BM uzmanları: İsrail, Gazze Şeridi'nde gerçekleştirdiği soykırım nedeniyle uluslararası arenada dışlanabilir

Geçtiğimiz ağustos ayında Gazze'nin ed-Derec mahallesindeki et-Tabiin okulunda gerçekleşen katliamda öldürülen akrabası için ağlayan bir Filistinli (AFP)
Geçtiğimiz ağustos ayında Gazze'nin ed-Derec mahallesindeki et-Tabiin okulunda gerçekleşen katliamda öldürülen akrabası için ağlayan bir Filistinli (AFP)

Birleşmiş Milletler (BM) uzmanları dün (Pazartesi) İsrail'in Gazze Şeridi'ndeki ‘soykırımı’ nedeniyle uluslararası arenada dışlanabileceği uyarısında bulunarak, Gazze Şeridi'ndeki savaşla ilgili ‘çifte standardı’ kınadı ve İsrail’in sorumlu tutulması gerektiğini vurguladı.

Birçok bağımsız BM uzmanı İsrail'in şiddeti tırmandırmasını, Gazze Şeridi ve işgal altındaki Batı Şeria'da insan haklarını ihlal etmesini, uluslararası mahkeme kararlarını hiçe saymasını ve BM'ye yönelik saldırılarını kınadı.

Özel raportörler ve bağımsız uzmanlar, Cenevre'deki BM İnsan Hakları Konseyi tarafından atanır ancak BM adına konuşmazlar.

Uzmanlar Gazze Şeridi'ndeki yıkıcı savaşla ilgili olarak süregelen ‘çifte standardı’ kınadılar ve İsrail'in eylemlerinden sorumlu tutulması gerektiğini vurguladılar.
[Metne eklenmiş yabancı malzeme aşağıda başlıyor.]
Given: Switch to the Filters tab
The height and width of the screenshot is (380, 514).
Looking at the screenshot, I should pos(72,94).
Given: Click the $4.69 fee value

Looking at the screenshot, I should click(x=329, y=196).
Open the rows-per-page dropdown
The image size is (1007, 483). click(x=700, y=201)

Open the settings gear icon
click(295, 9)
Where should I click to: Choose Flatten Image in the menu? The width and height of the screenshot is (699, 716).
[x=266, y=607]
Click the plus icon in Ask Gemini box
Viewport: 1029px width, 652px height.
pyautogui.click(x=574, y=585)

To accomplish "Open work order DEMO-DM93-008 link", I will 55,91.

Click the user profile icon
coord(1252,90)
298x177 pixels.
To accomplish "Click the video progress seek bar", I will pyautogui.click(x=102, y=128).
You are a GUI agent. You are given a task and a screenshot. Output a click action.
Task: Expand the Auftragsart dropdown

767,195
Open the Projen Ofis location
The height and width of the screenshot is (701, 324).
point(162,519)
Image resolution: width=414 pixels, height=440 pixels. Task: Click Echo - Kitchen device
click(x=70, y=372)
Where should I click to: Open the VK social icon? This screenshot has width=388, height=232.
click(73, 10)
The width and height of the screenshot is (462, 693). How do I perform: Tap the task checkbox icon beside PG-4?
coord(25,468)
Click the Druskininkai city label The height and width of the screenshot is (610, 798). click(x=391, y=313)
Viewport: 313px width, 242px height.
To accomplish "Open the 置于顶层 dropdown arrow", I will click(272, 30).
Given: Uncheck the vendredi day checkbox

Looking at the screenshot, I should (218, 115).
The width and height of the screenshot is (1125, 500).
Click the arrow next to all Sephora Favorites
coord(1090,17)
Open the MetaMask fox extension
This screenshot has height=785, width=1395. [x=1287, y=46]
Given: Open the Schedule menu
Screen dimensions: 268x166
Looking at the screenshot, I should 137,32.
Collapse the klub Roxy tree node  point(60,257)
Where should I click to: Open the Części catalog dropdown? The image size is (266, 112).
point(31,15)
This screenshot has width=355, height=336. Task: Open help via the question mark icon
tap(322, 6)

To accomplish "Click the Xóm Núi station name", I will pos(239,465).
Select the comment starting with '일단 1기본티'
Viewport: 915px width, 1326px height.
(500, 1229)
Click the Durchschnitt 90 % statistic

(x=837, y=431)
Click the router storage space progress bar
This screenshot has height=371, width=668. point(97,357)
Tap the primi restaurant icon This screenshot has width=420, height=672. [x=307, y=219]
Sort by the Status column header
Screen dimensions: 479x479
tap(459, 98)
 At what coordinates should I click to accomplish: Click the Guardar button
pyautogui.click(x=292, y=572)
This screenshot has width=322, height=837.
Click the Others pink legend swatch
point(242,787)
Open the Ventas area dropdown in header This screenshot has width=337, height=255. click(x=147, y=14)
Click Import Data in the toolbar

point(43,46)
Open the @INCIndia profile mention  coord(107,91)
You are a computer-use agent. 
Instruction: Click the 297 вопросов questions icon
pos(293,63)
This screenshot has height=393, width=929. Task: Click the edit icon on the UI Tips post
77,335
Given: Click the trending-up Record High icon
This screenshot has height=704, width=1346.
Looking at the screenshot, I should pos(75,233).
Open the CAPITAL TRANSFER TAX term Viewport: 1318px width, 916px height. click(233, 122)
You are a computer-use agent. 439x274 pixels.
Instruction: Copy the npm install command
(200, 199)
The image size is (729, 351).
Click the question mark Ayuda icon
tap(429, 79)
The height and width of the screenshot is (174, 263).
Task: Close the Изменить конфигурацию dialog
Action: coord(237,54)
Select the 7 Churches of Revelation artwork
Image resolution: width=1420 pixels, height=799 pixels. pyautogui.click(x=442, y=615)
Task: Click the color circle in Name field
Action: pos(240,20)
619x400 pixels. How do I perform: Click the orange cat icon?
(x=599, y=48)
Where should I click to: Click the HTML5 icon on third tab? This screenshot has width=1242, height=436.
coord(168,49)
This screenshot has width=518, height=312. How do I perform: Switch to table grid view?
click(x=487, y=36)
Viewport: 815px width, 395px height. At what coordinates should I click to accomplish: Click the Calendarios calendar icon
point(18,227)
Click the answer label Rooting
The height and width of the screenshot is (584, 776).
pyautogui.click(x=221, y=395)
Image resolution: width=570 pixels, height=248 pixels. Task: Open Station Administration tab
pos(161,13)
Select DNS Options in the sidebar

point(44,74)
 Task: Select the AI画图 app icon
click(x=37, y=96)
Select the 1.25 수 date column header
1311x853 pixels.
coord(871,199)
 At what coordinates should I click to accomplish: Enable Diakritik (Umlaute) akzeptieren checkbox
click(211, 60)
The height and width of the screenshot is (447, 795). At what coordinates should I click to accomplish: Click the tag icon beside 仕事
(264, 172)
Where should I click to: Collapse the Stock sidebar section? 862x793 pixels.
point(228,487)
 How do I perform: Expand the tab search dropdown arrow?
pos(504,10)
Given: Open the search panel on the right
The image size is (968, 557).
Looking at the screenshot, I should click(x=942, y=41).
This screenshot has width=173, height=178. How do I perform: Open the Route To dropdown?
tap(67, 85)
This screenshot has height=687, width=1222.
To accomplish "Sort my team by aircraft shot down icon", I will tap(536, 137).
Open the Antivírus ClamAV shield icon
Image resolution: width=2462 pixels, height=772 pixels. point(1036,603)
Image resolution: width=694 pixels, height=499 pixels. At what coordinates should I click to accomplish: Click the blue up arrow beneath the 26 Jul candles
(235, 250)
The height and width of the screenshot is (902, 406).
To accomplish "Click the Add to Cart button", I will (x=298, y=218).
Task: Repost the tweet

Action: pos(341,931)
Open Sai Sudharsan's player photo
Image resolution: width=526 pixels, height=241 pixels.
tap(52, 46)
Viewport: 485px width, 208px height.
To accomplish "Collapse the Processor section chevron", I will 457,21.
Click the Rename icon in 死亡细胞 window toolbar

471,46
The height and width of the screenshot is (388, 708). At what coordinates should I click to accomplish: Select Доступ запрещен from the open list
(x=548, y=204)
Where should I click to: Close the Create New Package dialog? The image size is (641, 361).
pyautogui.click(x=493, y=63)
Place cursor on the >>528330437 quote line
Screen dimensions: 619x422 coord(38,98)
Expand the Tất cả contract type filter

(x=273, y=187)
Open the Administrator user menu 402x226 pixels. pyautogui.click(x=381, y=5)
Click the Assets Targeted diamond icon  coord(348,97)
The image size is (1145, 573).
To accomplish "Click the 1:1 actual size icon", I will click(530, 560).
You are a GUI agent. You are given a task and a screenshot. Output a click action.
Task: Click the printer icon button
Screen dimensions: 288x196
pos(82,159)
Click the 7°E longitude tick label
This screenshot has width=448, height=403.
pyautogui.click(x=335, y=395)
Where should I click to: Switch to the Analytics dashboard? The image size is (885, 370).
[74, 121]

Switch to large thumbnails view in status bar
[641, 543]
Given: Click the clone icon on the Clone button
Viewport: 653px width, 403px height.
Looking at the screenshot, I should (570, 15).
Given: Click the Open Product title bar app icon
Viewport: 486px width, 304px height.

BM Filistin Özel Raportörü Francesca Albanese, “İsrail'in BM'ye ve Filistinlilere yönelik amansız saldırısı nedeniyle dışlanmış bir ülke haline gelmesinin kaçınılmaz olduğunu düşünüyorum” dedi.

İsrail'i defalarca Gazze Şeridi'nde ‘soykırım’ yapmakla suçlayan ve İsrail tarafından sert bir şekilde eleştirilerek görevden alınması çağrısında bulunulan Albanese, ‘İsrail'in BM'ye yönelik amansız saldırıları için cezasız kalmaya devam etmesine izin verilip verilemeyeceğini’ sorguladı.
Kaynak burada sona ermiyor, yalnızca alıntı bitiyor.